An open box with a rectangular base is to be constructed from a rectangular piece of cardboard 16 inches wide and 21 inches long by cutting a square from each corner and then bending up the resulting sides. Let $$x$$ be the length of the sides of the corner squares. Find the value of $$x$$ that will maximize the volume of the box.

Answer

**step1 Determine the Dimensions of the Box**

When a square of side length $$x$$ is cut from each of the four corners of a rectangular piece of cardboard, the length and width of the base of the box are reduced by $$2x$$. The height of the box will be the side length of the cut squares, which is $$x$$.

Given: Original length = 21 inches, Original width = 16 inches.

$$ \text{Length of the box base} = 21 - 2x $$

$$ \text{Width of the box base} = 16 - 2x $$

$$ \text{Height of the box} = x $$

**step2 Formulate the Volume Equation**

The volume of a rectangular box is calculated by multiplying its length, width, and height.

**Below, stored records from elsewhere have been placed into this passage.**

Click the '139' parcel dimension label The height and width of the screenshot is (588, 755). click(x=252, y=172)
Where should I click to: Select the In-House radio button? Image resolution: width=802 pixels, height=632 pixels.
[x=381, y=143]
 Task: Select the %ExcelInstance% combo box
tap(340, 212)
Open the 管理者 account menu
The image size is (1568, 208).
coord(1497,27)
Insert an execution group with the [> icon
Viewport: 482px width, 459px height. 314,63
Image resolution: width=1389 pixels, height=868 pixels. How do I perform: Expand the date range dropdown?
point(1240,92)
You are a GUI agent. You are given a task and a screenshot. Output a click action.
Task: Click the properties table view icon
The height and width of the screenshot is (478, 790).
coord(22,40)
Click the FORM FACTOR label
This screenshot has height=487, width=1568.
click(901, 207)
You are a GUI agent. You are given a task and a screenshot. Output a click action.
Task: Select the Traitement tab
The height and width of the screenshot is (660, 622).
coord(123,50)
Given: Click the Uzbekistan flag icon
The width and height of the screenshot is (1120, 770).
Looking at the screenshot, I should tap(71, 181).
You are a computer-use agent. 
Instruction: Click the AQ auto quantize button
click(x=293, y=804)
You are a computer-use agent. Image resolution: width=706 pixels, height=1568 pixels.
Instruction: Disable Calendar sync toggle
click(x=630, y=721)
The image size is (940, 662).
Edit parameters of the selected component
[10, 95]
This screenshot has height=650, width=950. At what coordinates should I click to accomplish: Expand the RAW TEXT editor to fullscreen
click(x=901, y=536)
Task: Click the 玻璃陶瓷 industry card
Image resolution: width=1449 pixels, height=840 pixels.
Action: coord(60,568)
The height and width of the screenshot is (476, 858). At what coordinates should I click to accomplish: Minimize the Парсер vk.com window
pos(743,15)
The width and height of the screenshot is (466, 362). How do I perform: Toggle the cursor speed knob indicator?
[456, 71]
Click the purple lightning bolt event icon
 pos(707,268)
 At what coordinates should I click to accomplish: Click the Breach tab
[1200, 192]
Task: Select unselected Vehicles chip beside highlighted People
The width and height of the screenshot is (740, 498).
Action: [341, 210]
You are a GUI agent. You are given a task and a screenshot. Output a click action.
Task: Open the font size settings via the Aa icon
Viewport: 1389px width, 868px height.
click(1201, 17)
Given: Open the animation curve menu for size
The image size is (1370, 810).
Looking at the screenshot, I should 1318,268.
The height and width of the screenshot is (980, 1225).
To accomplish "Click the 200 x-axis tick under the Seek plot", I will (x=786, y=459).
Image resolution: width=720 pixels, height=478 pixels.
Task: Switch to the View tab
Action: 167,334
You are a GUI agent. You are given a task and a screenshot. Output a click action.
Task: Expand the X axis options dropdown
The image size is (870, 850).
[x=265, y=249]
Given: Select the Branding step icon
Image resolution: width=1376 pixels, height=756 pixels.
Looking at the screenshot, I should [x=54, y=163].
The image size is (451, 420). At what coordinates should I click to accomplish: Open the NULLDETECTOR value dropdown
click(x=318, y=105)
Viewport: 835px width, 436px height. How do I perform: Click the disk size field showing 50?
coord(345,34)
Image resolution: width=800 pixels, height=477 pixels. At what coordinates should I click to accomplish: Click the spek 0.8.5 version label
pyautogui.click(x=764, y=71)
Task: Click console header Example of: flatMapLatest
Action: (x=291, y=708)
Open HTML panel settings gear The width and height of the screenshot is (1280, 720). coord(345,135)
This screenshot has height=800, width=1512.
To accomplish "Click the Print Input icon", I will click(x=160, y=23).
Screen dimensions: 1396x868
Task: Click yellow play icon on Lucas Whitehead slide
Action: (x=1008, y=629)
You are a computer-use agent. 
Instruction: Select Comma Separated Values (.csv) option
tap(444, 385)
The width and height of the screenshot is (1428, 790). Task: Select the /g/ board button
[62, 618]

$$ \text{Volume} = \text{Length} \times \text{Width} \times \text{Height} $$

Substitute the expressions for the dimensions from Step 1 into the volume formula:

$$ V(x) = (21 - 2x) \times (16 - 2x) \times x $$

**step3 Identify the Valid Range for x**

For the box to be constructible, all its dimensions must be positive. This means the height, length of the base, and width of the base must all be greater than zero.

$$ x > 0 $$

$$ 21 - 2x > 0 \implies 2x < 21 \implies x < 10.5 $$

$$ 16 - 2x > 0 \implies 2x < 16 \implies x < 8 $$

Combining these conditions, the value of $$x$$ must be greater than 0 and less than 8. So, $$0 < x < 8$$. We will test integer values of $$x$$ within this range (1, 2, 3, 4, 5, 6, 7) to find the maximum volume.

**step4 Calculate Volume for Possible x Values**

We will substitute each integer value of $$x$$ from 1 to 7 into the volume formula $$V(x) = (21 - 2x)(16 - 2x)x$$ and calculate the corresponding volume.

For $$x = 1$$:

$$ V(1) = (21 - 2 \times 1) \times (16 - 2 \times 1) \times 1 $$

$$ V(1) = (19) \times (14) \times 1 = 266 \text{ cubic inches} $$

For $$x = 2$$:

$$ V(2) = (21 - 2 \times 2) \times (16 - 2 \times 2) \times 2 $$

$$ V(2) = (17) \times (12) \times 2 = 408 \text{ cubic inches} $$

For $$x = 3$$:

$$ V(3) = (21 - 2 \times 3) \times (16 - 2 \times 3) \times 3 $$

$$ V(3) = (15) \times (10) \times 3 = 450 \text{ cubic inches} $$

For $$x = 4$$:

$$ V(4) = (21 - 2 \times 4) \times (16 - 2 \times 4) \times 4 $$

$$ V(4) = (13) \times (8) \times 4 = 416 \text{ cubic inches} $$

For $$x = 5$$:

$$ V(5) = (21 - 2 \times 5) \times (16 - 2 \times 5) \times 5 $$

$$ V(5) = (11) \times (6) \times 5 = 330 \text{ cubic inches} $$

For $$x = 6$$:

$$ V(6) = (21 - 2 \times 6) \times (16 - 2 \times 6) \times 6 $$

$$ V(6) = (9) \times (4) \times 6 = 216 \text{ cubic inches} $$

For $$x = 7$$:

$$ V(7) = (21 - 2 \times 7) \times (16 - 2 \times 7) \times 7 $$

$$ V(7) = (7) \times (2) \times 7 = 98 \text{ cubic inches} $$

**step5 Determine the Value of x for Maximum Volume**

By comparing the calculated volumes for different integer values of $$x$$, we can identify which value of $$x$$ yields the maximum volume. The volumes are: 266, 408, 450, 416, 330, 216, 98 cubic inches.

The largest volume calculated is 450 cubic inches, which occurs when $$x = 3$$.